Keep every line in which "search" occurs and drop the rest of the data.

· · ·

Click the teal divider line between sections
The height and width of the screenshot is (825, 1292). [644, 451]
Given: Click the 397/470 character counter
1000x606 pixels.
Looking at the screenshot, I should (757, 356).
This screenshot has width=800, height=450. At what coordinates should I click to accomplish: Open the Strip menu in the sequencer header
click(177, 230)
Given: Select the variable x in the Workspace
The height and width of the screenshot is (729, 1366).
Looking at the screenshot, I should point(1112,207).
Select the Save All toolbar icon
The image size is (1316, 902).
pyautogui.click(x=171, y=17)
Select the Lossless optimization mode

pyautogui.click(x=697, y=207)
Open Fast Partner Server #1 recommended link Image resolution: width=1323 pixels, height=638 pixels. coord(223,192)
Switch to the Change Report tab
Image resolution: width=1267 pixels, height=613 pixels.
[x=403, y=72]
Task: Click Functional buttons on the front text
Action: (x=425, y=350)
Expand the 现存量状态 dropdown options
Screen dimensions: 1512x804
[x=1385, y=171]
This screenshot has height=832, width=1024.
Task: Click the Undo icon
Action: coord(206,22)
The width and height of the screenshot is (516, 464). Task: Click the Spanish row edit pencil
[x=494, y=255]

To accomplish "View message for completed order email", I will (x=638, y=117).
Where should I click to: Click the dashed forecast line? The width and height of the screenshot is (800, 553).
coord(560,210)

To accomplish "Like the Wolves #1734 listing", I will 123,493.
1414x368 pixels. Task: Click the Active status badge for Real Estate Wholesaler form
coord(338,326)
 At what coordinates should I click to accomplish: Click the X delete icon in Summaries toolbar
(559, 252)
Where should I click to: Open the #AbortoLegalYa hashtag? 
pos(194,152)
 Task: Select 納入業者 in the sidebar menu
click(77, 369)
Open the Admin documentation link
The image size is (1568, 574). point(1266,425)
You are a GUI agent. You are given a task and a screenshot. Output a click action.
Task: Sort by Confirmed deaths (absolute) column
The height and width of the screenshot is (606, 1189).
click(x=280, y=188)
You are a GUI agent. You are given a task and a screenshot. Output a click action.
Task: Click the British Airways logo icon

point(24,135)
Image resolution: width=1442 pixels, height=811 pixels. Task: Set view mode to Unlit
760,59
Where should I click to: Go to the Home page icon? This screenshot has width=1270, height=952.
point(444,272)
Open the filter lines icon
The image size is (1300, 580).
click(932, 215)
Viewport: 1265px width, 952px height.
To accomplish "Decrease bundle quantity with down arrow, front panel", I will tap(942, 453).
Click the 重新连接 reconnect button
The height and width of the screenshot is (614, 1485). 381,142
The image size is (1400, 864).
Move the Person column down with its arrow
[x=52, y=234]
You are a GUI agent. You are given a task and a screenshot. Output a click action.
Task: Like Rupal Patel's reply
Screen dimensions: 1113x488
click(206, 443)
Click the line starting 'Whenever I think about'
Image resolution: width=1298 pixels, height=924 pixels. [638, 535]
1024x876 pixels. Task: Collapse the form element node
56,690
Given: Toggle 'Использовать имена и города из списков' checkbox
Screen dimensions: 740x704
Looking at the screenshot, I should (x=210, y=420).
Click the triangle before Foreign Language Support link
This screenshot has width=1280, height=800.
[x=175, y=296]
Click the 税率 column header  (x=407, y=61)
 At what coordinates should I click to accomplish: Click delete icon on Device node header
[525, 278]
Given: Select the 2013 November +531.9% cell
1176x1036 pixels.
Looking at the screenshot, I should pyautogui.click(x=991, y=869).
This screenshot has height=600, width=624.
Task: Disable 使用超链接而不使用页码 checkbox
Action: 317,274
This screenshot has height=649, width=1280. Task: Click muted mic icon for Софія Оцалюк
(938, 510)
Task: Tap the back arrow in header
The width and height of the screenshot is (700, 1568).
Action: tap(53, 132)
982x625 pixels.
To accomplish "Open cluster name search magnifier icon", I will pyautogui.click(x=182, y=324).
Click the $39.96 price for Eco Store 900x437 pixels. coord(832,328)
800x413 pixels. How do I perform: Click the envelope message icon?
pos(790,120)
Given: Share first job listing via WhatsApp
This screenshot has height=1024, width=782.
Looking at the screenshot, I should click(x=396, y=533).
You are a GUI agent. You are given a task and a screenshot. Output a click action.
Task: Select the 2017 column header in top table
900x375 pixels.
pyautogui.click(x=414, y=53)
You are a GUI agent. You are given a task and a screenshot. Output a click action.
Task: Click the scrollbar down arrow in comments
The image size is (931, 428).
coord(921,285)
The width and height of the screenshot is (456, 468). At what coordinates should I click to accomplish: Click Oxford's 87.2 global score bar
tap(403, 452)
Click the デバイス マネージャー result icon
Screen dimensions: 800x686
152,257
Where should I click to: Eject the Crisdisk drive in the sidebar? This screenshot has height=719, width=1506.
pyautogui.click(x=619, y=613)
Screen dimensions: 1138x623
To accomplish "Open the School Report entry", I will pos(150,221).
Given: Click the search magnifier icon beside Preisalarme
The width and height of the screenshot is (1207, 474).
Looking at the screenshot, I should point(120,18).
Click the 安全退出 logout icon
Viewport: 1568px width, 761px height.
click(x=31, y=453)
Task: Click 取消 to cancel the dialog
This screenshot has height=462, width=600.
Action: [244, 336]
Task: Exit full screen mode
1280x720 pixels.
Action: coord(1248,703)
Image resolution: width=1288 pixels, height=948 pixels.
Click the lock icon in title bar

· · ·

Problem solution:
To accomplish "Open cluster name search magnifier icon", I will pyautogui.click(x=182, y=324).
Given: Click the search magnifier icon beside Preisalarme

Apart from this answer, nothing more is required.